Question

$$ {\displaystyle {(9-x)}^{\frac{1}{3}}+12=15}$$

Answer

**step1** Understanding the equation

The given equation is $$(9-x)^{\frac{1}{3}}+12=15$$. We need to find the numerical value of 'x' that makes this equation true. The term $$(9-x)^{\frac{1}{3}}$$ means the cube root of the expression $$(9-x)$$. This means we are looking for a number that, when multiplied by itself three times, gives $$(9-x)$$.

**step2** Isolating the cube root term

To find the value of $$(9-x)^{\frac{1}{3}}$$, we first need to separate it from the number added to it, which is 12.
We do this by performing the opposite operation. Since 12 is added on the left side, we subtract 12 from both sides of the equation to keep it balanced.
$$ (9-x)^{\frac{1}{3}}+12-12 = 15-12 $$
This simplifies to:
$$ (9-x)^{\frac{1}{3}} = 3 $$

**step3** Finding the value inside the cube root

The equation $$(9-x)^{\frac{1}{3}} = 3$$ tells us that the cube root of $$(9-x)$$ is 3.
To find what $$(9-x)$$ must be, we need to "undo" the cube root operation.

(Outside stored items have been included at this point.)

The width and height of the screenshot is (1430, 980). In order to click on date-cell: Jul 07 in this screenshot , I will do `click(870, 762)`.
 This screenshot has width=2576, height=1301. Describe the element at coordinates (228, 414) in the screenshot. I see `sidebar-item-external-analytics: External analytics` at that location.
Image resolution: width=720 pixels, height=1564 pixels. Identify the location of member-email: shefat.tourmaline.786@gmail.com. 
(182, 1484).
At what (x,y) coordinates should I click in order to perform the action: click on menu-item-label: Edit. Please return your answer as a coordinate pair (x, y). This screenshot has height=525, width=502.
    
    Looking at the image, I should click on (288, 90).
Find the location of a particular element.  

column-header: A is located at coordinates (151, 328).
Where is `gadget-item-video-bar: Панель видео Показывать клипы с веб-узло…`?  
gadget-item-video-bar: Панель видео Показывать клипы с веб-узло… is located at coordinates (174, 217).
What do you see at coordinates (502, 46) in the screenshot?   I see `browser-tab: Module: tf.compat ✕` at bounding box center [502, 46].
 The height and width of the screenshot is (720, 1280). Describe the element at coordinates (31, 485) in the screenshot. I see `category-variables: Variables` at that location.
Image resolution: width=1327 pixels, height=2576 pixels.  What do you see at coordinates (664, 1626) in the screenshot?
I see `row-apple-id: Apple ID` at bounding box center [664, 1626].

The opposite of taking a cube root is cubing a number (multiplying it by itself three times).
So, if the cube root of a number is 3, then the number itself must be $$3 \times 3 \times 3$$.
Let's calculate $$3 \times 3 \times 3$$:
First, multiply $$3 \times 3 = 9$$.
Then, multiply the result by 3 again: $$9 \times 3 = 27$$.
Therefore, the expression $$(9-x)$$ must be equal to 27.
The equation now becomes:
$$9-x = 27$$

**step4** Solving for x

Now we have the equation $$9-x = 27$$. We need to find the value of 'x'.
This equation means that if we start with 9 and subtract 'x', the result is 27.
To find 'x', we can think of it this way: what number must be subtracted from 9 to get 27?
Since 27 is a larger number than 9, 'x' must be a negative number.
We can rearrange the equation to find 'x'. Let's add 'x' to both sides of the equation to get rid of the negative sign in front of 'x', and then subtract 27 from both sides to isolate 'x'.
$$9-x+x = 27+x$$
$$9 = 27+x$$
Now, subtract 27 from both sides:
$$9-27 = 27+x-27$$
$$9-27 = x$$
To calculate $$9-27$$, we find the difference between 27 and 9, which is $$27-9 = 18$$. Since we are subtracting a larger number (27) from a smaller number (9), the result will be negative.
So, $$x = -18$$.